I immediately disconnected, set firewall on and ran Avast virus check…it came back with nothing malicious. I assumed (incorrectly I guess) that Avast had operated as an IDS and blocked anything dangerous coming in. However when I rebooted and then tried to connect to the internet i noticed that my firewall was set as default off. I ran Spybot search and destroy and it found that 3 or 4 registry changes had happened including setting on start up my firewall and virus check off. I removed these and reran Avast virus check and all looked OK. I have rebooted again and it looks like the issue is resolved, firewall is back on OK but I am not so sure everything is OK as I am puzzled as to why something got onto my machine (to change registry settings) when Avast is blocking (I thought).
I have run Hijackthis and it has created the attached which looks to me to be OK as I can’t see anything serious.
My question is do I have anything to be worried about still or am I clear?
This looks like the Network Shield at work and it has done what it was designed to do block entry to known virus/worm exploit entry points. So there should be nothing on your system.
I doubt that these registry changes were made by this particular attempt as it was blocked but at some point this occurred
What concerns me is why your firewall didn’t catch this.
Having had a quick look at your HJT log and you have two resident AV installed. Having two resident scanners installed is not recommended as rather than provide twice the protection it can cause conflicts that could leave you more vulnerable. You should uninstall McAfee and reboot, you can then do a custom install and don’t include the AV component of the McAfee suite, this will ensure no conflict. Since the McAfee also failed to catch the DCOM expliot attempt I have my reservations as to if you might be better off completely removing McAfee and use another firewall.
You should post the contents rather than attach a file (it might need to be broken over two posts) so people can see it without having to download an unknown file.
There are those who consider MyWay search bar to be adware, other than that I don’t see anything obvious.
R1 - HKCU\Software\Microsoft\Internet Explorer\Main,Search Bar = http://mysearch.myway.com/jsp/dellsidebar.jsp?p=DK
As I mentioned my firewall was off when I connected (was wavering btwn McAfee and Windows firewalls…I didn’t notice until too late) so that explains why it wasn’t working first time. I am going to uninstall McAfee to prevent any future confusions & stick with Windows firewall.

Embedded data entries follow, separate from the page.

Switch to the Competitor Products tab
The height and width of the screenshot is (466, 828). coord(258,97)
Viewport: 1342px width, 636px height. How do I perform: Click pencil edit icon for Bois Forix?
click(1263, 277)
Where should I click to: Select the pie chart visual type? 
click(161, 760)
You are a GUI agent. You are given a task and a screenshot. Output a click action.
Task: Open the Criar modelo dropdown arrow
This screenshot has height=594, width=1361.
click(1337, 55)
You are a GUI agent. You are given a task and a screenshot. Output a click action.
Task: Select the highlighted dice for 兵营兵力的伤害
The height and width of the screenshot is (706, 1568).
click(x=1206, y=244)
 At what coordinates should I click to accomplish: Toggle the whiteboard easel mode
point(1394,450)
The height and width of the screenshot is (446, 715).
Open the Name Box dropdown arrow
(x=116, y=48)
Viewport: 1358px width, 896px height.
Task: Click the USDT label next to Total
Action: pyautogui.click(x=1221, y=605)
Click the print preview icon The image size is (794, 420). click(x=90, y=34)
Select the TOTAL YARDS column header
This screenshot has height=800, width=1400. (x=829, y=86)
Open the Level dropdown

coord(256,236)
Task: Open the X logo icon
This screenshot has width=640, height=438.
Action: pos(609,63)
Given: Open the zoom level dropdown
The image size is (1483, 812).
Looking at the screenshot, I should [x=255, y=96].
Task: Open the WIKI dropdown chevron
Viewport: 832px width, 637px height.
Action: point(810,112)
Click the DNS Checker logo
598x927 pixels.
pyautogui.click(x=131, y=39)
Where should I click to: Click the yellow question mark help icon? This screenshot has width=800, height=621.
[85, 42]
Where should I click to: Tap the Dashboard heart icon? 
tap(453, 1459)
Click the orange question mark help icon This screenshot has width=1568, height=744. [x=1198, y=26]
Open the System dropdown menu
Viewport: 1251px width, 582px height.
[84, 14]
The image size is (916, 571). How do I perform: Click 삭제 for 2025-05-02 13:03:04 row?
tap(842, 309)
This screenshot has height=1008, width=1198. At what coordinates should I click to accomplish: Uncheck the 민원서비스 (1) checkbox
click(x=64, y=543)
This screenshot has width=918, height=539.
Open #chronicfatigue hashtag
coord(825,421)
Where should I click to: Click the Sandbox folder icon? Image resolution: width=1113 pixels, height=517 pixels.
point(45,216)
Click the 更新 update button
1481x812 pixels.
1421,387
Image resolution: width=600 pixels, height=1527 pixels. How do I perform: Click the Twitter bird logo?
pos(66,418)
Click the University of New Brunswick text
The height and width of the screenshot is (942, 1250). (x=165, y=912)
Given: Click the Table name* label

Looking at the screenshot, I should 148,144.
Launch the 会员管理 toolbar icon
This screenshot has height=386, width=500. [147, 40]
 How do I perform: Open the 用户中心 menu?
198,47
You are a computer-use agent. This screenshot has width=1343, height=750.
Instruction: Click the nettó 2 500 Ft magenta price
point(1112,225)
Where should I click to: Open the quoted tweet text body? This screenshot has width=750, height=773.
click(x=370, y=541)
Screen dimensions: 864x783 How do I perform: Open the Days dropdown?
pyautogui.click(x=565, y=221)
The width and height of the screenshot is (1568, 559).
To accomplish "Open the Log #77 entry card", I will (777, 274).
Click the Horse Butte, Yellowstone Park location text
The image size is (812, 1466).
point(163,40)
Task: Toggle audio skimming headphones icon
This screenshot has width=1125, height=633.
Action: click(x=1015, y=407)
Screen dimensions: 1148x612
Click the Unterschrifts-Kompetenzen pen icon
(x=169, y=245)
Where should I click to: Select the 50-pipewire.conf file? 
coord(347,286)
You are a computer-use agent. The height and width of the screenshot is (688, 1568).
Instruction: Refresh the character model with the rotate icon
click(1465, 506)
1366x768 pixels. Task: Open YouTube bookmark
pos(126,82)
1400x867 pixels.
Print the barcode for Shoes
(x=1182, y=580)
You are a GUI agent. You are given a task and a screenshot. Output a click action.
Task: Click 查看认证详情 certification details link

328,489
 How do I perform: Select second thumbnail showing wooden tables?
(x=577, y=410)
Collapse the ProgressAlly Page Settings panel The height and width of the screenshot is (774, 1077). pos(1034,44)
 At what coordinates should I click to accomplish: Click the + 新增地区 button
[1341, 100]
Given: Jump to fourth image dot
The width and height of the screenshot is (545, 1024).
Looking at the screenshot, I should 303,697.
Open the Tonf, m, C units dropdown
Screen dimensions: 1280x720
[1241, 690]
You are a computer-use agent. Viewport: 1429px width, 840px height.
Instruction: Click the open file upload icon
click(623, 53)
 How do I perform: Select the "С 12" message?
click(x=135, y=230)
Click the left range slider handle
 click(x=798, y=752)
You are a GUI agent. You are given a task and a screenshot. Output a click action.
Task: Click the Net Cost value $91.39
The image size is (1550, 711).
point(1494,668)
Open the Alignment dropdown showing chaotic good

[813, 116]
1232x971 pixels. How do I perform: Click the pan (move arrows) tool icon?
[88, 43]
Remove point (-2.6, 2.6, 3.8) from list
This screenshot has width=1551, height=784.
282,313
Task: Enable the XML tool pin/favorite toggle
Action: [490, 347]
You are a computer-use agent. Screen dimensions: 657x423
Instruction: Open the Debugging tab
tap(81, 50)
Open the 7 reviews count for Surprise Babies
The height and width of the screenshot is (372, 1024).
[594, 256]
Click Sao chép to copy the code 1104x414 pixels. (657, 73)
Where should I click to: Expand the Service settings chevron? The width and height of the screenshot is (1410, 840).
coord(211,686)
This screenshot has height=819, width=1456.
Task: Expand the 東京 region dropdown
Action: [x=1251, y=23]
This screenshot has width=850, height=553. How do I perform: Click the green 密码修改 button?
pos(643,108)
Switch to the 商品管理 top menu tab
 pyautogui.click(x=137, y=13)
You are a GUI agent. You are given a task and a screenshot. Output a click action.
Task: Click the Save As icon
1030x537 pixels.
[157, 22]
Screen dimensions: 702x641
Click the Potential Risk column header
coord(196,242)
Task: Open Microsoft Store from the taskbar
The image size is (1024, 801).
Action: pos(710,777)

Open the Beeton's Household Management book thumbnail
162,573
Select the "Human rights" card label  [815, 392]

Will bear in mind the comment re posting the hijack file in future.
Well The XP firewall has no outbound protection so you have other things to be concerned with.
Whilst the windows XP firewall is usually good at keeping your ports stealthed (hidden) it provides no outbound protection and you should consider a third party firewall.
Any malware that manages to get past your defences will have free reign to connect to the internet to either download more of the same, pass your personal data (sensitive or otherwise, user names, passwords, keylogger retrieved data, etc.) or open a backdoor to your computer, so outbound protection is essential.